Altamura is exhibiting 144 (out of 1000) photographs from his series, “Anonymous,” which he began during the presidential elections of 2000. Altamura collected images of anonymous people in the background of published pictures in the Friday New York Times. The artist then re-photographed and enlarged these faces, displaying them in a grid-like pattern, reminiscent of institutional methods of photographic indexing. Together they become a shrine of anonymity and obscurity, with the enlargement of the faces causing the original image to dissolve into a dot pattern. This partial portraiture creates a sense of loss and powerlessness, familiar feelings in our current political atmosphere.

Von Mertens will be exhibiting three works from “As Stars Go By,” a project that displays the star rotation patterns above violent and dramatic events in American history. The artist hand stitches the patterns into quilts, with each stitch becoming a marker of time and a silent reminder of past and future. Events depicted include the Civil War Battle of Antietam, Hiroshima, and the morning of September 11th. All took place during the daytime hours, thus concealing the star patterns above from those affected below. The stars serve as passive spectators and suggest nature’s transcendence above human interactions and indiscretions.
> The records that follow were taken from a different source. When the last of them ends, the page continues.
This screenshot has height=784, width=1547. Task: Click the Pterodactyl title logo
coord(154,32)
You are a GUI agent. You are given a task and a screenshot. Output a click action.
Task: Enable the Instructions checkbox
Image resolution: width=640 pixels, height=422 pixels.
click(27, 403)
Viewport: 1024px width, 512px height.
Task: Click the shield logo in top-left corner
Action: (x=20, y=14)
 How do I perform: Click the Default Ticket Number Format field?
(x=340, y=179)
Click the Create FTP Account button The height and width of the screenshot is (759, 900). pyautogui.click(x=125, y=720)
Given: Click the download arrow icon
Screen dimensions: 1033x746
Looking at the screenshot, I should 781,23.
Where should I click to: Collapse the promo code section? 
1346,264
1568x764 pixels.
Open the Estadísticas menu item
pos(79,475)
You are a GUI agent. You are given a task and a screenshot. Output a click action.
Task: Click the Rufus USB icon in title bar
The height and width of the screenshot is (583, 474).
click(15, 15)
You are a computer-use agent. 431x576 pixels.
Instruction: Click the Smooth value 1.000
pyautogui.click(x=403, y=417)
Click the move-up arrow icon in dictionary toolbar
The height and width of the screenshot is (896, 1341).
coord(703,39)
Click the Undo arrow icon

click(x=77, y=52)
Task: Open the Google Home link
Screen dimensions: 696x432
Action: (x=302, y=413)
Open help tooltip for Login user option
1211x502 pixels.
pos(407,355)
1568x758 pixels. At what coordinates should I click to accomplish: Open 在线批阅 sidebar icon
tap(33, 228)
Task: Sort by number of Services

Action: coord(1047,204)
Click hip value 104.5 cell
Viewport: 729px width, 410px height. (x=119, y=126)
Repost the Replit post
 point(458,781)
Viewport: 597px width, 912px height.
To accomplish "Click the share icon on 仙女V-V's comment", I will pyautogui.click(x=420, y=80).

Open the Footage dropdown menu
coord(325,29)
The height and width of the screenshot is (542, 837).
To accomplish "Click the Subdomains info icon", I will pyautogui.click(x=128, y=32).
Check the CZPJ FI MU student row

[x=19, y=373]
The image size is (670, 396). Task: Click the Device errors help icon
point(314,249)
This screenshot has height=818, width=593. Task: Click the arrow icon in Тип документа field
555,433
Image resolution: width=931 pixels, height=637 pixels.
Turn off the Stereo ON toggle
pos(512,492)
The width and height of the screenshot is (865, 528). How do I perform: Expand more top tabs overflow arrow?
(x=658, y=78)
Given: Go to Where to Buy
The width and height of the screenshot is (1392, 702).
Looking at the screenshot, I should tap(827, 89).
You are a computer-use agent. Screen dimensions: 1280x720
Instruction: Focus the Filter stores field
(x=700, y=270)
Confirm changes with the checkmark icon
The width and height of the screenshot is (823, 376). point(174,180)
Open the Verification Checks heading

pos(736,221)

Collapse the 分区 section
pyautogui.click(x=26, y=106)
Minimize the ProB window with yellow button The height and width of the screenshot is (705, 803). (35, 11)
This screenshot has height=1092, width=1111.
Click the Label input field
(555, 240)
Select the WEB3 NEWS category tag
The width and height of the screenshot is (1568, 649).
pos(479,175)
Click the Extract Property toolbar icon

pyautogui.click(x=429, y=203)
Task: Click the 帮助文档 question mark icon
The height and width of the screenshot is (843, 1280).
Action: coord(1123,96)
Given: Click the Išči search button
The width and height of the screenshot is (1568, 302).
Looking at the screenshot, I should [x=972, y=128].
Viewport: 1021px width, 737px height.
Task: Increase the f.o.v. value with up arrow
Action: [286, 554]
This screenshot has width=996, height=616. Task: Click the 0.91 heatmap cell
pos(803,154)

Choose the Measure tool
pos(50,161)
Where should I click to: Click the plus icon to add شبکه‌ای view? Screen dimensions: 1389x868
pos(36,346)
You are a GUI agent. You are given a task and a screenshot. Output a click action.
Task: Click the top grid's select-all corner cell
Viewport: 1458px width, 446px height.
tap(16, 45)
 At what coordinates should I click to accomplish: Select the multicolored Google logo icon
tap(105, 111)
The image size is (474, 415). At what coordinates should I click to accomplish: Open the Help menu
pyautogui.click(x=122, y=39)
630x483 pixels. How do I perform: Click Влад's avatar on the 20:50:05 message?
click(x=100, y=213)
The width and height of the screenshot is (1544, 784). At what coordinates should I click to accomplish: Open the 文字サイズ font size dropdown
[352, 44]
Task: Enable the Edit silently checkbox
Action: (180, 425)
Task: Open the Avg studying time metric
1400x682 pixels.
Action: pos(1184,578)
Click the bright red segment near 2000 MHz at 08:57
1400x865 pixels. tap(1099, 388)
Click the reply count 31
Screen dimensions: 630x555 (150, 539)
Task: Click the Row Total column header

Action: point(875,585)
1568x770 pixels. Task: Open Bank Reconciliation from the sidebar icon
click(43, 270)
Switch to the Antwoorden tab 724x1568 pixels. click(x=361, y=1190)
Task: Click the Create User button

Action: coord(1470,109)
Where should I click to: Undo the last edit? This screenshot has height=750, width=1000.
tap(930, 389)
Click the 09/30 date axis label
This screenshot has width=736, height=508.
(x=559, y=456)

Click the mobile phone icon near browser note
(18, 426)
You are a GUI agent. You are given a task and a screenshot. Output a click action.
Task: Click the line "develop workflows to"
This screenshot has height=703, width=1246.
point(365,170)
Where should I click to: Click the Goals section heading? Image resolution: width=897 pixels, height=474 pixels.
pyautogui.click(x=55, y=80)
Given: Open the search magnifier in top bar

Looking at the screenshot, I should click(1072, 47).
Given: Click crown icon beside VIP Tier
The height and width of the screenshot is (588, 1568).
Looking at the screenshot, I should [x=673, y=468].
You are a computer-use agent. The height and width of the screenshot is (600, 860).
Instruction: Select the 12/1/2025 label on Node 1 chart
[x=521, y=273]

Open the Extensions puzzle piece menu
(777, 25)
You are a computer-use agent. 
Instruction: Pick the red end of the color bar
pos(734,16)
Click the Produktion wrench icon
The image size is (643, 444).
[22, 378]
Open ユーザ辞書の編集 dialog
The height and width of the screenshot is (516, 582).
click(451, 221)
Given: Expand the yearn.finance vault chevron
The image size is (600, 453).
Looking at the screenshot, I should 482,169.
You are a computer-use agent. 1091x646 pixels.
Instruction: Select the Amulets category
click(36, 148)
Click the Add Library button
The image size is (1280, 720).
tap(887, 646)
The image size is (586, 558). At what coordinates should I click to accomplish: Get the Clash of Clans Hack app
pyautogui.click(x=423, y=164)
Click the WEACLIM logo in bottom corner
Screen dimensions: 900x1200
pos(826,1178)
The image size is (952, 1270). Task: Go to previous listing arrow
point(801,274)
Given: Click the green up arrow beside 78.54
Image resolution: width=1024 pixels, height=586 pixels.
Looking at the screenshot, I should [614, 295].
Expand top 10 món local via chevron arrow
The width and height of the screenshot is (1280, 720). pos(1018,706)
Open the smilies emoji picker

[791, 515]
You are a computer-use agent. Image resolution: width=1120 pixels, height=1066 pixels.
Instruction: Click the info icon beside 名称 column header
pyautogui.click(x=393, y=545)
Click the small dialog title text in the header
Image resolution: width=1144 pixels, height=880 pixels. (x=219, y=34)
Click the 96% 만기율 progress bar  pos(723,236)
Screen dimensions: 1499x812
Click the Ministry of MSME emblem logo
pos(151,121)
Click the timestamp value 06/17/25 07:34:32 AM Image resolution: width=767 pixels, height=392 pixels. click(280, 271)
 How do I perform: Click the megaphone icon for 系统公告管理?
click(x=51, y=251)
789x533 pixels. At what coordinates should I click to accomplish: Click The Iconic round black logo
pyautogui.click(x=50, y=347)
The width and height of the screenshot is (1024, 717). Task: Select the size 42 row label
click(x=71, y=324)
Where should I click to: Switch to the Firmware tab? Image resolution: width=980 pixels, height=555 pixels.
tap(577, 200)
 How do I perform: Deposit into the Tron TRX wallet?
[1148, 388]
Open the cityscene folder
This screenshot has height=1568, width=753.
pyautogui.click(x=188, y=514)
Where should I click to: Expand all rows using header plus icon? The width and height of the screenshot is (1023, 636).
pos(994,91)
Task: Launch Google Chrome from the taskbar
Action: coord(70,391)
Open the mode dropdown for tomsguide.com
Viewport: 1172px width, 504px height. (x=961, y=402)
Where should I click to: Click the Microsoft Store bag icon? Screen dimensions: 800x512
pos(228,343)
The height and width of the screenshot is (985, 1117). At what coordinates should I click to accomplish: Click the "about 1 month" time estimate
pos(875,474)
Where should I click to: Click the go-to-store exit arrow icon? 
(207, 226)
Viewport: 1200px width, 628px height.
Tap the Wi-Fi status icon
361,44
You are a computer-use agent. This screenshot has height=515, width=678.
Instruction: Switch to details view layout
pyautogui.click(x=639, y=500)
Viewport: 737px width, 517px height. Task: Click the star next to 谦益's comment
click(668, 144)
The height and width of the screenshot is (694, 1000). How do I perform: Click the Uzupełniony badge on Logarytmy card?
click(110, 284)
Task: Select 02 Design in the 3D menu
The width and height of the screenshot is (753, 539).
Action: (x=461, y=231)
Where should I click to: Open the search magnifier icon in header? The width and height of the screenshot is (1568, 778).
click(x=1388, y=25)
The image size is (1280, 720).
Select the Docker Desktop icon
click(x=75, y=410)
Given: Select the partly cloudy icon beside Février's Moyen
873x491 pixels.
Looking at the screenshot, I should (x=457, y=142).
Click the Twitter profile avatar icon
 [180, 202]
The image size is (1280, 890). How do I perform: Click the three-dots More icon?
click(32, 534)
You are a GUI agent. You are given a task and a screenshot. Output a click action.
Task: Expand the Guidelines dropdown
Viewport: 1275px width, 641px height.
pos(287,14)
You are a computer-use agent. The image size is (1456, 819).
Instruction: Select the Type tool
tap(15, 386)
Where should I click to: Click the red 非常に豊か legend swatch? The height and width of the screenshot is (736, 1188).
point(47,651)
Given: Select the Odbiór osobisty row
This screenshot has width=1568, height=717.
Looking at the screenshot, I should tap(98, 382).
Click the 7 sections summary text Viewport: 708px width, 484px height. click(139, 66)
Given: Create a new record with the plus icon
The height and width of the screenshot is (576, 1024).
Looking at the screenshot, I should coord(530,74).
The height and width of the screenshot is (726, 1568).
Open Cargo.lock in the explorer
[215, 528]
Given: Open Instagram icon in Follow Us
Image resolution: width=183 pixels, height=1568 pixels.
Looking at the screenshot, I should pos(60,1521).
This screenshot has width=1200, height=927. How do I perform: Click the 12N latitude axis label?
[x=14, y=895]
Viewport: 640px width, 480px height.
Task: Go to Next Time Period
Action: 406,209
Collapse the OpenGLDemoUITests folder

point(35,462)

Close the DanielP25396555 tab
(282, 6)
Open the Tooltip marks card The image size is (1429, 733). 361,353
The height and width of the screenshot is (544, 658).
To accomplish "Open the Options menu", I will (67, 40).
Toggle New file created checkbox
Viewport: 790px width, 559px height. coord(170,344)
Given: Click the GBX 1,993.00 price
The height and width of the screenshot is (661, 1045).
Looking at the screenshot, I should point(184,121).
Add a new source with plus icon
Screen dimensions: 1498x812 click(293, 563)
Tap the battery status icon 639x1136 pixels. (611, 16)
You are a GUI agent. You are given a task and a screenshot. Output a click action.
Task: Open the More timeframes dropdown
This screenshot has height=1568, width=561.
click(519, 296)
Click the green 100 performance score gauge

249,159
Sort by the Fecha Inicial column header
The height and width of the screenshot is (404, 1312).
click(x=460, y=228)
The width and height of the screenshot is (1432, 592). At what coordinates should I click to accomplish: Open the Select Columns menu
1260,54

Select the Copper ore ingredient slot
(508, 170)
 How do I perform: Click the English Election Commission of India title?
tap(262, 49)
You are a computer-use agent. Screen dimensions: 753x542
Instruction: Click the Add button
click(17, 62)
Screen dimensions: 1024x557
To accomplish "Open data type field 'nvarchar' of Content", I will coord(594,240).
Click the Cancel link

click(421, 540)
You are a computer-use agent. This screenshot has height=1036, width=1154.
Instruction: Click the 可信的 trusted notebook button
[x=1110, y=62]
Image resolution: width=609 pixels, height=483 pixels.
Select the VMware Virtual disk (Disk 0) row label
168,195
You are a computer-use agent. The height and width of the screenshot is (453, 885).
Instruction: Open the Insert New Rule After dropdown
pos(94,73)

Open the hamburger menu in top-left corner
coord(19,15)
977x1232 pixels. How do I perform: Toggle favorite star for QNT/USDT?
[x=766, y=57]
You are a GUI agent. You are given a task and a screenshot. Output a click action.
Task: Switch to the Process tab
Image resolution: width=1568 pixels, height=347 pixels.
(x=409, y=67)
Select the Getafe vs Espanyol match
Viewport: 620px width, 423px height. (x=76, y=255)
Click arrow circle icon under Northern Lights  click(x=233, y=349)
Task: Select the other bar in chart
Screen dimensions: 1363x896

Altamura received an M.F.A. from the Visual Studies Workshop/SUNY Buffalo and a B.A. from Ramapo College of New Jersey. He has received several grants, including those from the National Endowment for the Arts and the New Jersey State Council on the Arts.

Von Mertens received a B.A. from Brown University in 1995 and her M.F.A. from the California College of the Arts. She has displayed her work at Jack Hanley Gallery in San Francisco, the Berkeley Art Museum, and White Box in New York.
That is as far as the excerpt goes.